- EXERCISE AIM: Look below for the line containing "Given: Click the word"; from there, print each line exactly up to and including the line containing "The width and height of the screenshot is (1269, 535).", and stop.

[Dataset entries]

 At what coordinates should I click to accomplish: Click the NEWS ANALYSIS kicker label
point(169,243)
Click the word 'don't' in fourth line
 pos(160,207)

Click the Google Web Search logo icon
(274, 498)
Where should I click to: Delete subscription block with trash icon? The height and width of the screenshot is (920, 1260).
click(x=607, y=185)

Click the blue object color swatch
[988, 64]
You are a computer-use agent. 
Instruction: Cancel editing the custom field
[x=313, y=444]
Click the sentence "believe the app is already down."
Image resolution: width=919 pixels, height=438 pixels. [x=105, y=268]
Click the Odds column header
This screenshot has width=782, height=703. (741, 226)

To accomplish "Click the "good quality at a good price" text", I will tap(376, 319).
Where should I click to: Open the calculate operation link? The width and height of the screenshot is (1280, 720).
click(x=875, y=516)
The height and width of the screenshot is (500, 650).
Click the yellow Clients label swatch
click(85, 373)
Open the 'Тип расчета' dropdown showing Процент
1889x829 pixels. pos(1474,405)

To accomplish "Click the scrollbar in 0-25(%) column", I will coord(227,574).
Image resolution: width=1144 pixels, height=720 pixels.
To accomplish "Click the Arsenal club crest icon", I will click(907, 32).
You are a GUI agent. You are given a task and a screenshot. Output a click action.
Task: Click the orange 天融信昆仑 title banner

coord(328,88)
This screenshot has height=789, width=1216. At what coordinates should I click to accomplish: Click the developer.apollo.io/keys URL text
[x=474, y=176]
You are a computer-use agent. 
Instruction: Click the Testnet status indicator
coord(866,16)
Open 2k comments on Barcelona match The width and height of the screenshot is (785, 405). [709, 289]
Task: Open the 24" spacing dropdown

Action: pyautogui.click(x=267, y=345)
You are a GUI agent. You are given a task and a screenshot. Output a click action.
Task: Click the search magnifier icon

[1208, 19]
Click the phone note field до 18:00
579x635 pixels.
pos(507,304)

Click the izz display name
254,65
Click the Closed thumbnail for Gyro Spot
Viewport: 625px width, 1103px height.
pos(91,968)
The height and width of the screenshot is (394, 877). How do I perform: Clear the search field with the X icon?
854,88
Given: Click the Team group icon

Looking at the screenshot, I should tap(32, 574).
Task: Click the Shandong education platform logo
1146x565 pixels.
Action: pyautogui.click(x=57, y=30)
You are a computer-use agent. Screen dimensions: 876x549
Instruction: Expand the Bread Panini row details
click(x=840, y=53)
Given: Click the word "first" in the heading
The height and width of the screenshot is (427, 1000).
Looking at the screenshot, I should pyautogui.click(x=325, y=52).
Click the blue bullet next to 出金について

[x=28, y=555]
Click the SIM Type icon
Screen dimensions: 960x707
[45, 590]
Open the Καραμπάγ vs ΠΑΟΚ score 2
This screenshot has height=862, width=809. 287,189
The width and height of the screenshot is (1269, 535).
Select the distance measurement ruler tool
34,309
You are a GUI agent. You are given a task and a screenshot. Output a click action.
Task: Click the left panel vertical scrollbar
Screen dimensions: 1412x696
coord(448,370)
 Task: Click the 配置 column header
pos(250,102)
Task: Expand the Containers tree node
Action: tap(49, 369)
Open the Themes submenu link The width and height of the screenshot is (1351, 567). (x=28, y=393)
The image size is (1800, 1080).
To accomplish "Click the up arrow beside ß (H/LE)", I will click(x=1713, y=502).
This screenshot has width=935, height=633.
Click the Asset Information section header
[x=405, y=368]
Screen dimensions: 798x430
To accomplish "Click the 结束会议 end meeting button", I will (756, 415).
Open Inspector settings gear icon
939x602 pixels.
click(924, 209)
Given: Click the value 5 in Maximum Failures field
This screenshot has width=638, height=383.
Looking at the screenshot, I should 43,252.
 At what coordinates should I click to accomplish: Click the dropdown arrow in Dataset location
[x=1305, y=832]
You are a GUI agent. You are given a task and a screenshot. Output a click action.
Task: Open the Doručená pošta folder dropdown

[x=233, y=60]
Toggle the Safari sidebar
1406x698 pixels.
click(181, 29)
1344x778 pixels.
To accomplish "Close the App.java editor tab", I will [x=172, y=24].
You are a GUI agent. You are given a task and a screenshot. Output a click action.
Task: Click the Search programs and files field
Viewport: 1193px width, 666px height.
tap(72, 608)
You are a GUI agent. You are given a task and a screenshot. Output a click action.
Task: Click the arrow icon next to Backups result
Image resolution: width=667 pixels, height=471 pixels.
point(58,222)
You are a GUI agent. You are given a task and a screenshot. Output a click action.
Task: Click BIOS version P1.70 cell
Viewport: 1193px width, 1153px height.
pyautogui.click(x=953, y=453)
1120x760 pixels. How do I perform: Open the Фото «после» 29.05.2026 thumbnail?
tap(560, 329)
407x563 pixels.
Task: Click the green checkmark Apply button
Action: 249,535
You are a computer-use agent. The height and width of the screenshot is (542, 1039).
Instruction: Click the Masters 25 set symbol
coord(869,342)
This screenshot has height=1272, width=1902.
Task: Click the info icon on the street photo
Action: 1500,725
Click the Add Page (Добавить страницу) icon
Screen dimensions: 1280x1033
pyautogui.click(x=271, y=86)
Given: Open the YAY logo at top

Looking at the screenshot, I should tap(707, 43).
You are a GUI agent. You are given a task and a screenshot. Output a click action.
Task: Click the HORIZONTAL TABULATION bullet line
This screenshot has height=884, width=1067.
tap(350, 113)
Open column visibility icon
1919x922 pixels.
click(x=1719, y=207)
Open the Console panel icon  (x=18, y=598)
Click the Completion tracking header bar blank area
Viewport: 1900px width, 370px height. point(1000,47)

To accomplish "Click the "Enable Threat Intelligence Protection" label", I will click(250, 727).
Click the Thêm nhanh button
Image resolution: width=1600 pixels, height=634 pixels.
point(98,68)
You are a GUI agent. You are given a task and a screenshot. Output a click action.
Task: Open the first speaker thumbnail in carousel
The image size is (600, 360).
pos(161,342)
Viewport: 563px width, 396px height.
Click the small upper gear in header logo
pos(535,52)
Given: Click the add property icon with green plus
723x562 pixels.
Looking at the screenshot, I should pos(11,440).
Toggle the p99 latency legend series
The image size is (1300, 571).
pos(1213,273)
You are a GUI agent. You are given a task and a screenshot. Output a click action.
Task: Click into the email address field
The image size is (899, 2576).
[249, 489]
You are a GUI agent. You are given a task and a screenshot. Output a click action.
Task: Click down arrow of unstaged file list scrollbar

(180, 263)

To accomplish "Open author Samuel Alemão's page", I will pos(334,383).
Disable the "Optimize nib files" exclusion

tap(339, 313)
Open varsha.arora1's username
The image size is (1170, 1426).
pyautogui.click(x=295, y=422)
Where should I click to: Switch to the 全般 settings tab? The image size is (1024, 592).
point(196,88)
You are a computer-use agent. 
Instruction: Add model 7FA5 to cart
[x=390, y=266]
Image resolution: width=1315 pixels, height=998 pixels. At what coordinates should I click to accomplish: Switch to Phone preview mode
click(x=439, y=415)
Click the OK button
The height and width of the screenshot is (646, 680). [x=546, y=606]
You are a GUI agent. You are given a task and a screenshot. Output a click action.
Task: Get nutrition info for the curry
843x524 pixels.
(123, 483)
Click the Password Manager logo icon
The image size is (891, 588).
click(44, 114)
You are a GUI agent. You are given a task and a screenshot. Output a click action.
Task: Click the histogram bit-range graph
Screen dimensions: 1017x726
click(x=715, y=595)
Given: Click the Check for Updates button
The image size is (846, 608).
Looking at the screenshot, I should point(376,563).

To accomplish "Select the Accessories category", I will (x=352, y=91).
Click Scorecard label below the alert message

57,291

- REPLY:
Given: Click the word "first" in the heading
The height and width of the screenshot is (427, 1000).
Looking at the screenshot, I should pyautogui.click(x=325, y=52).
Click the blue bullet next to 出金について

[x=28, y=555]
Click the SIM Type icon
Screen dimensions: 960x707
[45, 590]
Open the Καραμπάγ vs ΠΑΟΚ score 2
This screenshot has height=862, width=809. 287,189
The width and height of the screenshot is (1269, 535).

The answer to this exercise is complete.